Hoy
vamos a jugar a política futurista. La crisis en la que estamos
inmersos podría parir criaturas nuevas e inéditas hasta ahora. Por
ejemplo, y aunque estamos lejanos, en las próximas elecciones
generales de 2015, y dependiendo de la matemática electoral
resultante, podría darse una “gran coalición” PP-PSOE. Aunque
esto suene hoy como algo imposible y hasta negativo, podría ser algo
necesario por causas internas y externas a la propia España.

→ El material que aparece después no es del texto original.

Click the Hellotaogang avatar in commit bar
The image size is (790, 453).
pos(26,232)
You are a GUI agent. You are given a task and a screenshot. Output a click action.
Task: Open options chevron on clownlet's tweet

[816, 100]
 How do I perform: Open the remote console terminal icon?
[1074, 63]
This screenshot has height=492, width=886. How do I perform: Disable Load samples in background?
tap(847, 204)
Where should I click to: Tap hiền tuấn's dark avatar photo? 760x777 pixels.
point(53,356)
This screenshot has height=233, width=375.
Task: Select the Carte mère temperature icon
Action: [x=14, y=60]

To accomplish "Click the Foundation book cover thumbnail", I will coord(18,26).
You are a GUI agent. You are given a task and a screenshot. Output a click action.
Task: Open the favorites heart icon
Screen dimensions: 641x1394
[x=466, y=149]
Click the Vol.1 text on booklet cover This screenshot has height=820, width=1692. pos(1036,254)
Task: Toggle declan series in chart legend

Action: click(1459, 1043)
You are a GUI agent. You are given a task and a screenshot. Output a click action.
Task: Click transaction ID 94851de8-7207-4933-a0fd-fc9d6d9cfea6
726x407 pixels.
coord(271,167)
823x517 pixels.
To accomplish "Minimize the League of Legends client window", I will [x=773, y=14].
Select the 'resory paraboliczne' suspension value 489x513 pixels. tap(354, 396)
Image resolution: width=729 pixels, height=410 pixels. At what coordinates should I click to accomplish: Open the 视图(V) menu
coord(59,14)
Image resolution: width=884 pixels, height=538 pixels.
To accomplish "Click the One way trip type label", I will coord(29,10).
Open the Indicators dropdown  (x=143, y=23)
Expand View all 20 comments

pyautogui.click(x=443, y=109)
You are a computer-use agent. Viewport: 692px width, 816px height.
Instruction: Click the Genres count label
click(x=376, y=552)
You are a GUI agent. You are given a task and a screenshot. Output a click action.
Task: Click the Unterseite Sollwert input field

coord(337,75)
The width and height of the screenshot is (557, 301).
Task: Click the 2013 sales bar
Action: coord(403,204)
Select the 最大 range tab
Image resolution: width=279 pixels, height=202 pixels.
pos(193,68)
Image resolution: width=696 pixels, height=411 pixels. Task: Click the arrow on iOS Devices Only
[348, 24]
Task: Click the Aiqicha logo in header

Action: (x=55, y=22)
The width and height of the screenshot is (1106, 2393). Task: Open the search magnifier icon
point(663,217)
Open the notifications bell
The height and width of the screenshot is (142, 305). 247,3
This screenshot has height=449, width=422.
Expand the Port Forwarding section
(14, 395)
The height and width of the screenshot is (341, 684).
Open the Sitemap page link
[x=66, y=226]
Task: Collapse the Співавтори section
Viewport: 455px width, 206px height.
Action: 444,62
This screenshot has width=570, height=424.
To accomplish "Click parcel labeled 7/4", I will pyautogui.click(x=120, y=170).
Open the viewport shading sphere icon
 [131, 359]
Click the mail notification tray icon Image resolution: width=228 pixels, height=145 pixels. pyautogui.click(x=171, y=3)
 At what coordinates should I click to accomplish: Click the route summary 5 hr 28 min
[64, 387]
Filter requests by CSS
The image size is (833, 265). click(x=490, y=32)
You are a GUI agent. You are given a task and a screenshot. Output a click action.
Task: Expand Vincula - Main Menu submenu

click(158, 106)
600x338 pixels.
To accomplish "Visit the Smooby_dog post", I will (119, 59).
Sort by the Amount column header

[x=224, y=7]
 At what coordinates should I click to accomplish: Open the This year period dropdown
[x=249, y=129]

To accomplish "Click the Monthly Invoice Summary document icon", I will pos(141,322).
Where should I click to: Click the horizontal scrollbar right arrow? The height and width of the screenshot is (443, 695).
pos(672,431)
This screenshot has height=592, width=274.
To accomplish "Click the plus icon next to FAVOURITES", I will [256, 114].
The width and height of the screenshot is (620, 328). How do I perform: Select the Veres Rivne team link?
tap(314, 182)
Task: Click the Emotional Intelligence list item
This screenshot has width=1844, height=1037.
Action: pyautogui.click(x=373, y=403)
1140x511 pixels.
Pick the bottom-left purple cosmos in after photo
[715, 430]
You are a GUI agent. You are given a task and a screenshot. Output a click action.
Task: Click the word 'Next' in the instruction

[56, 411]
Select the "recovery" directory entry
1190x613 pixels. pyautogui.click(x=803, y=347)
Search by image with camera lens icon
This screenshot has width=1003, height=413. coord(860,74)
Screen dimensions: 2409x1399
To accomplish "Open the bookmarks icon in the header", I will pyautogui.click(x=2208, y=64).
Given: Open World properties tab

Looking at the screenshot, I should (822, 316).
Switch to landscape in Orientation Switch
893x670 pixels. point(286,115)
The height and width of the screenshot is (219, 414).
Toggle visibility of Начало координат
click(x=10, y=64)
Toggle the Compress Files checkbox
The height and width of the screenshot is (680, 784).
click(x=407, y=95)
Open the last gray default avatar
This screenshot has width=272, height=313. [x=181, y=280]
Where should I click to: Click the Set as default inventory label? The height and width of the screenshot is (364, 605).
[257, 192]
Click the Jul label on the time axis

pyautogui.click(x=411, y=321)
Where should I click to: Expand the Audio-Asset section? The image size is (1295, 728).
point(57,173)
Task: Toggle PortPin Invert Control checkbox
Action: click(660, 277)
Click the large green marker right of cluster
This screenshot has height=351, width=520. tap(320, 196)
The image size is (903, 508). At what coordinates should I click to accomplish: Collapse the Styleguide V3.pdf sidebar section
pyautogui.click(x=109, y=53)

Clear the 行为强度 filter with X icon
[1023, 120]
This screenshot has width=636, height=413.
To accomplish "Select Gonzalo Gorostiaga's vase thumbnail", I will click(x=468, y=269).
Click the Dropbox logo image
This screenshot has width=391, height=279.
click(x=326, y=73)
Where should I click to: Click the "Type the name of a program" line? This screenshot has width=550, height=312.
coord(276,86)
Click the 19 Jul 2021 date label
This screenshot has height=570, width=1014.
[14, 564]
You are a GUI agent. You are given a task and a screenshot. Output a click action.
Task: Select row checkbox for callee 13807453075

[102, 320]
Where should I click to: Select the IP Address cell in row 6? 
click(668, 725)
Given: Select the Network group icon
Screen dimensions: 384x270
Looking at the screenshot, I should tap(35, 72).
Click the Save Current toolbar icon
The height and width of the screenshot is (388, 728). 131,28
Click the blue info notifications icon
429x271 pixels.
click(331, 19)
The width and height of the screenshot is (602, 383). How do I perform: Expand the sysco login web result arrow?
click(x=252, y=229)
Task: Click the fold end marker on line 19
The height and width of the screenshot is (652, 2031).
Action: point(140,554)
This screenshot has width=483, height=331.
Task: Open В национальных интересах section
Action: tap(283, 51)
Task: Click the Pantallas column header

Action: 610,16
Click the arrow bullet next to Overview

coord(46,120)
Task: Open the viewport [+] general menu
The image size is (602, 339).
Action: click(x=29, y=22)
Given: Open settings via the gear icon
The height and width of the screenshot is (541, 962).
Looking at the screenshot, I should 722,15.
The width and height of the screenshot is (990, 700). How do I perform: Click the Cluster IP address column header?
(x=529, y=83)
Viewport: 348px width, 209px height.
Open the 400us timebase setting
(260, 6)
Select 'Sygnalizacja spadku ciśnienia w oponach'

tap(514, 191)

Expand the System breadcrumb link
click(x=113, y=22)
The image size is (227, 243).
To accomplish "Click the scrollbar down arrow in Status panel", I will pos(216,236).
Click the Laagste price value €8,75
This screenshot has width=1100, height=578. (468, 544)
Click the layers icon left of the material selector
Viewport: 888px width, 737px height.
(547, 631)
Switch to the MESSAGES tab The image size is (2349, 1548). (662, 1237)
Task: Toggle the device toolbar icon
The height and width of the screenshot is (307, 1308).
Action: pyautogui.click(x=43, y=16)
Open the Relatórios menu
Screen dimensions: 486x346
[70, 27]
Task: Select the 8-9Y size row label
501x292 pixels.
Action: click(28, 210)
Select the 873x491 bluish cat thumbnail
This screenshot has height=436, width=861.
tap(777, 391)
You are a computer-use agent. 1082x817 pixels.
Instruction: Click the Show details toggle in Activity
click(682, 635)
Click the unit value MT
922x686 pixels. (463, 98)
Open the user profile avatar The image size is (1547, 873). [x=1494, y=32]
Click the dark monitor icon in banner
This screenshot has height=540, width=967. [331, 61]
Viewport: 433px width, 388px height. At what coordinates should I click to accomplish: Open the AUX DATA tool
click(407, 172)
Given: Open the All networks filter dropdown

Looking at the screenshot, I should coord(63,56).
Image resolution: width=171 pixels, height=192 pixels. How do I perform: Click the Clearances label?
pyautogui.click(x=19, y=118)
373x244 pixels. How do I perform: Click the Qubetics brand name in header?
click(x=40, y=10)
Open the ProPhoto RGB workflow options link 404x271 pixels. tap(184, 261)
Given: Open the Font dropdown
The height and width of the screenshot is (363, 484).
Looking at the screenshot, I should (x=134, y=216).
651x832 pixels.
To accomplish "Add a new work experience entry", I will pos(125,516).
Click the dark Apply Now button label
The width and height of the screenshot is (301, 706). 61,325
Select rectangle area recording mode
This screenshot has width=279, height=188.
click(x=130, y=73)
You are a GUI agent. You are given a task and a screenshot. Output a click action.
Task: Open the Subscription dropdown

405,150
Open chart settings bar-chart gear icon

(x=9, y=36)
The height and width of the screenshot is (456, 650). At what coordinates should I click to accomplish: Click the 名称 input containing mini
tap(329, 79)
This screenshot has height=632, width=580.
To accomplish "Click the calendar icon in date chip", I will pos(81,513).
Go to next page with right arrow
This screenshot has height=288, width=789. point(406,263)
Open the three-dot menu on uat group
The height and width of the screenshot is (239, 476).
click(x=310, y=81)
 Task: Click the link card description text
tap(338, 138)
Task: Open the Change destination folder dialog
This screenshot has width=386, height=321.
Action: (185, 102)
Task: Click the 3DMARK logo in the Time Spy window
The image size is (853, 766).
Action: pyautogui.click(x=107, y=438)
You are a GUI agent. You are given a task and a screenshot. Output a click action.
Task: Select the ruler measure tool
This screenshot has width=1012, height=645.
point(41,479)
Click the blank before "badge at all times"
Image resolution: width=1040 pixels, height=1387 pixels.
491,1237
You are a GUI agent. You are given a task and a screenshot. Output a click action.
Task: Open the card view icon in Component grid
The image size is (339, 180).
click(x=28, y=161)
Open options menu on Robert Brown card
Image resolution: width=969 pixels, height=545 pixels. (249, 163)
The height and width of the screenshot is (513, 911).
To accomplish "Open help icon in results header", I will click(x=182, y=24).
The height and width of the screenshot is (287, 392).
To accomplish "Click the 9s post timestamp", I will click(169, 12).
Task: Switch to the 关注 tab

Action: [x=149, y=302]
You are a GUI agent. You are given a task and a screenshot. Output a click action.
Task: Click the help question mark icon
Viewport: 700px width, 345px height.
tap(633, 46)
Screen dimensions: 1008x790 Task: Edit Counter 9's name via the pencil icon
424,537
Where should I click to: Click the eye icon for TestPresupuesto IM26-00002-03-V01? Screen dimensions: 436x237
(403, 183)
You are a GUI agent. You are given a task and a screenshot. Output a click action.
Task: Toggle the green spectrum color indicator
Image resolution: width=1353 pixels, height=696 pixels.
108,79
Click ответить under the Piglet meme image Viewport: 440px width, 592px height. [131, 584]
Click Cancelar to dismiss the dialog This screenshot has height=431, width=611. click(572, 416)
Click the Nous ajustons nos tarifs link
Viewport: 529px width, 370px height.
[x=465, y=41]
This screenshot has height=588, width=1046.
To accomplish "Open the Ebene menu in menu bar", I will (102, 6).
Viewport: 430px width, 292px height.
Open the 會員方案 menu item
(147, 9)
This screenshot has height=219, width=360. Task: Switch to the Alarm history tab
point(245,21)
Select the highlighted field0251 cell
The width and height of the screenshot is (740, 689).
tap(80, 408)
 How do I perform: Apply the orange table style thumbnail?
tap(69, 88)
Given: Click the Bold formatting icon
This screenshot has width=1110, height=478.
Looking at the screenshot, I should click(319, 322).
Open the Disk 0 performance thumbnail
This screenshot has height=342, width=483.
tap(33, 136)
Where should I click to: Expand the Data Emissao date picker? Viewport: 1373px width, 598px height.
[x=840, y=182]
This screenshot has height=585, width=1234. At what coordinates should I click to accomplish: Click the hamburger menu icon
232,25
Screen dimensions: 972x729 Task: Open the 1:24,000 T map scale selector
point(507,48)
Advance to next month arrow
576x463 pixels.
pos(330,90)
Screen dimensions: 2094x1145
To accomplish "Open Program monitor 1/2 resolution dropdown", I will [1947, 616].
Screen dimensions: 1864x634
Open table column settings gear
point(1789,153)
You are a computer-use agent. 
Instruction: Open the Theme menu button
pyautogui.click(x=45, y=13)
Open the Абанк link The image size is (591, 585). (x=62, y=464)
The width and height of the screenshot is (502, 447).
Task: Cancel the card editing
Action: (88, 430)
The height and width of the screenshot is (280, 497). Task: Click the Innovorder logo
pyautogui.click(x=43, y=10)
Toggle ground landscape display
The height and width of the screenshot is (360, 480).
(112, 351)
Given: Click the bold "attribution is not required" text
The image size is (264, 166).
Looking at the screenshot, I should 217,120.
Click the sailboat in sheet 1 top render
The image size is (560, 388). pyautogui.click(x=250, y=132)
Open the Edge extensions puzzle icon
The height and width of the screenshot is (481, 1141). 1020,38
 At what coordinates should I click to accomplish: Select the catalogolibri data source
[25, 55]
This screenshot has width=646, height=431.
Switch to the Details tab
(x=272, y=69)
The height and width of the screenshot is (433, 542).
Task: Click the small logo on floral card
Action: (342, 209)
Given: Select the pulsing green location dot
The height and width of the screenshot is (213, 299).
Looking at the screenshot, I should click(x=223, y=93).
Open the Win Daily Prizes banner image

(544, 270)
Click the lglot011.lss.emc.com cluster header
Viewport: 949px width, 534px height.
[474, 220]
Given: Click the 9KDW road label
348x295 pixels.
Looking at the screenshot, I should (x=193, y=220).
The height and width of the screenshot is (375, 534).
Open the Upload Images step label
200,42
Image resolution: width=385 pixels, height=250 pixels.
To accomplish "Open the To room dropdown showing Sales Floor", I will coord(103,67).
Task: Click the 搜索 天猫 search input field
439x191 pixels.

Cualquier cosa menos inestabilidad, dirá Bruselas. Alemania ya lo ha
hecho.
Este
podría ser el hecho. Otra cuestión distinta es el análisis del
hecho. Todo dependerá de la perspectiva en que nos situemos y las
prioridades que barajemos. Quedan casi dos años y pueden cambiar
algunas cosas. Personalmente, pienso que no van a ocurrir demasiados
cambios ni dentro ni fuera de nuestras fronteras. En España se va a
fragmentar el voto electoral en bastantes partidos, dadas las
variadas sensibilidades que han aflorado con la crisis, que habrá
que cambiarle el nombre porque está pasando de crisis -siempre
provisional por principio- a situación estable.
Esta
nueva situación tendrá como características más notables:
depauperación creciente y estructural, juventud cualificada y
tecnificada, mentalidad antisistema moderada -tanto desde la
izquierda como desde la derecha-, relativismo ideológico, paro
estructural, adelgazamiento del Estado, valor meramente instrumental
de las instituciones públicas, ausencia de discurso social
vertebrador, creciente importancia de Europa en las decisiones
nacionales, tensiones territoriales e ideológicas con el modelo
autonómico de fondo, populismos nacionalistas crecientes, etc.
El
modelo neoliberal está en fase de consolidación y la dialéctica
política se va a mover entre la derecha y la socialdemocracia, con
matices y extensiones en ambos lados. Dependerá de la fuerza (fruto
de las elecciones) de unos u otros para que la balanza se incline en
un sentido u otro. La alternativa radical y global nos vendrá de
fuera del actual mundo desarrollado: países emergentes y también de
Sudamérica y África. Si los países islámicos consiguen separar la
política de la religión, serán una referencia importante en el
concierto global. Sin olvidar nunca a la nueva potencia de la Rusia
de Putin. Y, como no, de Estados Unidos.
En
definitiva, van a tener poca importancia los aspectos internos
nacionales, incluida la ideología política, y van a ser los
factores internacionales los que van a configurar el nuevo modelo
globalizado. Los calificativos de peor o mejor son irrelevantes, el
calificativo significativo será “diferente”, radicalmente
diferente.
Dentro
de este modelo neoliberal, uno de los “logros” fundamentales del
PP ha sido la Reforma Laboral, cuyos efectos se van consolidando en
España: paro, precariedad, inseguridad y pobreza son su traducción
humana. Otros lo llaman economía competitiva. La derecha actúa con
determinación y, a la vez, con ideología. La prueba es que ha
calado fuertemente en la opinión pública la idea de que no hay
alternativa a lo que el PP está haciendo, ya que la época en que el
Estado de bienestar funcionaba era propio de gobiernos
despilfarradores que gastaban lo que no tenían. De aquello barros
estos lodos. Y en esto andamos, en un maniqueísmo de unos
despilfarradores izquierdistas frente a otros eficaces gestores
conservadores. Y esta idea tan simple de que para
ser competitivo se tiene que flexibilizar el mercado laboral y acabar
con el modelo social, se ha hecho potente porque
los voceros mediáticos conservadores la reiteran hasta la saciedad.
La
izquierda ha perdido el debate dialéctico de las ideas en esta
crisis porque ha perdido la razón moral. Su discurso, si existe,
tiene poca credibilidad ya que no plantea una lucha frontal contra el
“statu quo”, que acepta y en el que solo se dedica a gestionar
las consecuencias. Una política que no se eleva hasta las causas y
solo se dedica a gestionar las consecuencias, nunca se convertirá en
motor de la historia. Y las causas fundamentales son dos: la
disminución del papel del Estado y la consecuente desregularización
de los mercados.
Establecidas
las causas y las consecuencias, solo queda la acción política, que
debería traer como consecuencia la transformación económica y, en
un segundo momento, el cambio social. La Europa social que
pretendemos no puede caer en la trampa de la competitividad con
países que no respetan los derechos humanos. Y esa actitud se llama
política, no economía. Si tenemos que aceptar el capitalismo, al
menos negociemos su reestructuración, que la economía productiva no
sea suplida por la economía financiera y especulativa.